Посмотрите, как он одет, какие белые брюки, рубашка. Галстук. Такой щеголь для модного журнала «Сноб». Продукт того времени. Обратите внимание на стол. Он стоит перед очень хорошо убранным столом. Какая-то служанка, эпоха расцвета ресторанной жизни во Франции и натюрморт написан так, как его писали малые голландцы. Эта картина написана им в духе не условного академизма, а классической натурности мастеров, но изображающая новую жизнь и героев. И Мане один, кто работает в данной манере. Других художников, в которых сочетались бы полнота картины и классическая традиция — нет. Именно ему принадлежит очень интересное, одно социальное открытие: больше никто так полно не описывал для нас жизнь своей среды.

Прежде, чем мы пойдем дальше я хочу показать знаменитый «Балкон». На нем стоит его старший брат, здесь же женщина, чей портрет есть отдельно. Она очень талантливая художница того времени и родственница Мане, по имени Берта Моризо.

«Балкон»

Если вы попадете в Париж, то посетите изумительный музей импрессионистов «Мармоттан». Он находится в бывшей усадьбе наполеоновских родственников и там находится много работ этой женщины. Она очень много писала и он ее много писал.

«Махи на балконе».

Берта Моризо

Если внимательно присмотреться к этой картине, то она повторяет сюжет Гойи «Махи на балконе». Буквально. Так же сидят дамы и стоит третья фигура.

В картинах Мане отображена свойственная ему буржуазность, изящество жизни, которое очень ценимо им. Он как никто из художников своего времени ценит элегантность, женственность, чувственную эротичность. Эти локоны, шляпы, платья, изумительно написанные кистью мастера. Он великий художник, мимо вкуса которого, мимо глаз которого, мимо эксперимента которого, мимо художественной алчности которого не прошло ничего.

### Сохранённые данные:
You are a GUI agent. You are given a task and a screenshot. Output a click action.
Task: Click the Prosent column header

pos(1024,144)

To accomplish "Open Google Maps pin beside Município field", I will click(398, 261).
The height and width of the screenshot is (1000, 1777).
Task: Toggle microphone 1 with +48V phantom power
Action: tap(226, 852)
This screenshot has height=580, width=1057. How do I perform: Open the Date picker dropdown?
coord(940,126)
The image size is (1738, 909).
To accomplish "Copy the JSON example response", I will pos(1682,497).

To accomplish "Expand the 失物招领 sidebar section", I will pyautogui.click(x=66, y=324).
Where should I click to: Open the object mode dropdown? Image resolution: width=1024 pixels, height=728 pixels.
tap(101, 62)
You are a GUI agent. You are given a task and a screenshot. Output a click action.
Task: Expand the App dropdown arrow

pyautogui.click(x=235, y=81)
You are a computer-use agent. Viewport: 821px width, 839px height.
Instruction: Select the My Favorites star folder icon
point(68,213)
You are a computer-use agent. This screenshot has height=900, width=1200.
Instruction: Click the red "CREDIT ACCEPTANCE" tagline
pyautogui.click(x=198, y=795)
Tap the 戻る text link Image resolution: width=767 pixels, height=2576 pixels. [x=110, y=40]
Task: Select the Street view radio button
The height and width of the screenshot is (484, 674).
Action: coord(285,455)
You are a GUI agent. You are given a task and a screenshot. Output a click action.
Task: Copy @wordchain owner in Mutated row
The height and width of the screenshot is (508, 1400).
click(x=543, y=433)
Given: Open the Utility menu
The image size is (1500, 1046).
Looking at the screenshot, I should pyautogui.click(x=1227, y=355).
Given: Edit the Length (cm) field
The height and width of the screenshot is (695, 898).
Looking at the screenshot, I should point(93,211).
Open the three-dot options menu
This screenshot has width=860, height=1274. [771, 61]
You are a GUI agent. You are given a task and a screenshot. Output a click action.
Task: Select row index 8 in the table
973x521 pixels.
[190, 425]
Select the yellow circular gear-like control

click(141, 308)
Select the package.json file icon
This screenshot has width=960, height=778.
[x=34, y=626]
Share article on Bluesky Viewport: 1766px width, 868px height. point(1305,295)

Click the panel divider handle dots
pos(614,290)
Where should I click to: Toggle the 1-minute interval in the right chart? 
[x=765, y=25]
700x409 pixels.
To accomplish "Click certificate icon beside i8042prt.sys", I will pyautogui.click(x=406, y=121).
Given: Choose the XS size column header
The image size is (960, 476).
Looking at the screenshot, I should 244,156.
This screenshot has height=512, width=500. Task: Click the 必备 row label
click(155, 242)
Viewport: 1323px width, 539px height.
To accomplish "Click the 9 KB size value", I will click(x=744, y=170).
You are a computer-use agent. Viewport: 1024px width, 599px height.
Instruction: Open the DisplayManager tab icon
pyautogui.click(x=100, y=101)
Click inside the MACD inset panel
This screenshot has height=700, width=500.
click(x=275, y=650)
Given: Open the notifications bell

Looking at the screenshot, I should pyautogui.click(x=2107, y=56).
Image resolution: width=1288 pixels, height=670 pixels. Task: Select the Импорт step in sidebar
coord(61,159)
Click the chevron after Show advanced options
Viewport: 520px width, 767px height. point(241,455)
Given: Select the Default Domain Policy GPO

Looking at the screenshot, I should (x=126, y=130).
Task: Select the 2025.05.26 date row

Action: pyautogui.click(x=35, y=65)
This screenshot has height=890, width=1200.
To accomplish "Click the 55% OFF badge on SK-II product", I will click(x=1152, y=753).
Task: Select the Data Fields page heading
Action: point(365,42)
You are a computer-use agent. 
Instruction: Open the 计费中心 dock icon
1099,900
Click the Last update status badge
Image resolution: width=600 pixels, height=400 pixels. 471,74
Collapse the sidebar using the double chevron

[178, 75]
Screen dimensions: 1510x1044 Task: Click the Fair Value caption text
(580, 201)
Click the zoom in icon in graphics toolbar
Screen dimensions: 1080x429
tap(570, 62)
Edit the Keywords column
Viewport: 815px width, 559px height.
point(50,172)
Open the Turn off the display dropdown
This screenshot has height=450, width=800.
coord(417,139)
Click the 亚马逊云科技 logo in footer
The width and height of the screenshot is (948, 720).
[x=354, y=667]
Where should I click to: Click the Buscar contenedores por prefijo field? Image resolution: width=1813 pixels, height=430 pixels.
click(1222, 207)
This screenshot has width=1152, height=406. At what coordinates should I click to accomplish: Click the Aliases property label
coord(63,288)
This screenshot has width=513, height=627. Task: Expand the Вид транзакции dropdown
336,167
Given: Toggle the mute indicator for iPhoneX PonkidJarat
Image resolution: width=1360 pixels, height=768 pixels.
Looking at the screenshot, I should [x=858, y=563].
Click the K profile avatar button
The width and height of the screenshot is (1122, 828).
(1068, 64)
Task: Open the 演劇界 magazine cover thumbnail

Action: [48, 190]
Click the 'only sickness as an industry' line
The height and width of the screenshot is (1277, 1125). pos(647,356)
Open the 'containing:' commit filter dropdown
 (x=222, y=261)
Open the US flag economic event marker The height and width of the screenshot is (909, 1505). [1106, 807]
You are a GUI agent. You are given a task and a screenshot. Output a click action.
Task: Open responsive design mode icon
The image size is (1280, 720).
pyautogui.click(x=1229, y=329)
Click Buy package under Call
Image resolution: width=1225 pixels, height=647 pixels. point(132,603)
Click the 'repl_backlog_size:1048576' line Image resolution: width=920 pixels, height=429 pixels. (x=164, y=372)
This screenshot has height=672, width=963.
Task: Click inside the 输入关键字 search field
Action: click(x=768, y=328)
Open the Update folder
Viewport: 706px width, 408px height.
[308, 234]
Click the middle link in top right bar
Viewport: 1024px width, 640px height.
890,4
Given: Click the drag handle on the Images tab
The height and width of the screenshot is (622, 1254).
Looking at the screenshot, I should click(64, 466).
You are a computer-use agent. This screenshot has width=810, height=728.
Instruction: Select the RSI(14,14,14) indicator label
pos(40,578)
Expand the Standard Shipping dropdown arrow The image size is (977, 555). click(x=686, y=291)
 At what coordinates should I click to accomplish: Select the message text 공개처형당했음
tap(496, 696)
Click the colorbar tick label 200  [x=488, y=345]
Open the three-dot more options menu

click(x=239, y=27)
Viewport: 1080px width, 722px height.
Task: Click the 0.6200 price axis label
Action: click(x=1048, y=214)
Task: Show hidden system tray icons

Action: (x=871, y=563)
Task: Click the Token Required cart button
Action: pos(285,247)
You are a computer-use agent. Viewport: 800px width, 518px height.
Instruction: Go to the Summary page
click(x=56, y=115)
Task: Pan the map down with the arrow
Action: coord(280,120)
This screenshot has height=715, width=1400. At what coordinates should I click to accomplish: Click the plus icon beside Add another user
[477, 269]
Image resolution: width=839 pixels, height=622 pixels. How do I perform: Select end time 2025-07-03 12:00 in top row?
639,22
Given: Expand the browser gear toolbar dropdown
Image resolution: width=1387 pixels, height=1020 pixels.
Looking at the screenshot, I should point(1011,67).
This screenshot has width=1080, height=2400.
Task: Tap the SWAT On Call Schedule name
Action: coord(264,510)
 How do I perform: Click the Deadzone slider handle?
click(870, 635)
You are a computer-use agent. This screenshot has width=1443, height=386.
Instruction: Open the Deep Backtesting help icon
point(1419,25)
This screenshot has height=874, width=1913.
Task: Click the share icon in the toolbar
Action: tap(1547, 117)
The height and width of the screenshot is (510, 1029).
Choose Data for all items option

### Задание:
Продолжите отрывок о живописи Мане, начав сразу после его последнего предложения. Записи здесь никакой роли не играют.

### Поле ответа:
Пикассо очень много копировал две картины. Это «Завтрак на траве» и «Менины» Веласкиса. У него просто бесконечное количество проб этих двух картин.

«Завтрак на траве», Пикассо, 1960

«Завтрак на траве», Пикассо, 1961

«Завтрак на траве», Пикассо, 1962

«Менины», Пикассо, 19576

«Менины», Пикассо, 1957

Была такая выставка «Завтрак на траве», где были показаны варианты. Он не может насытиться ими и показывает все скрытые и никому не виденные возможности этих композиций. Лично мне не пришло бы в голову сравнивать картины, но он сам утверждал, что в них заложены огромные скрытые возможности. С точки зрения Пикассо эти вещи являются мощным узлом для художественного измышления и в своем роде в таком шедевральном совершенстве.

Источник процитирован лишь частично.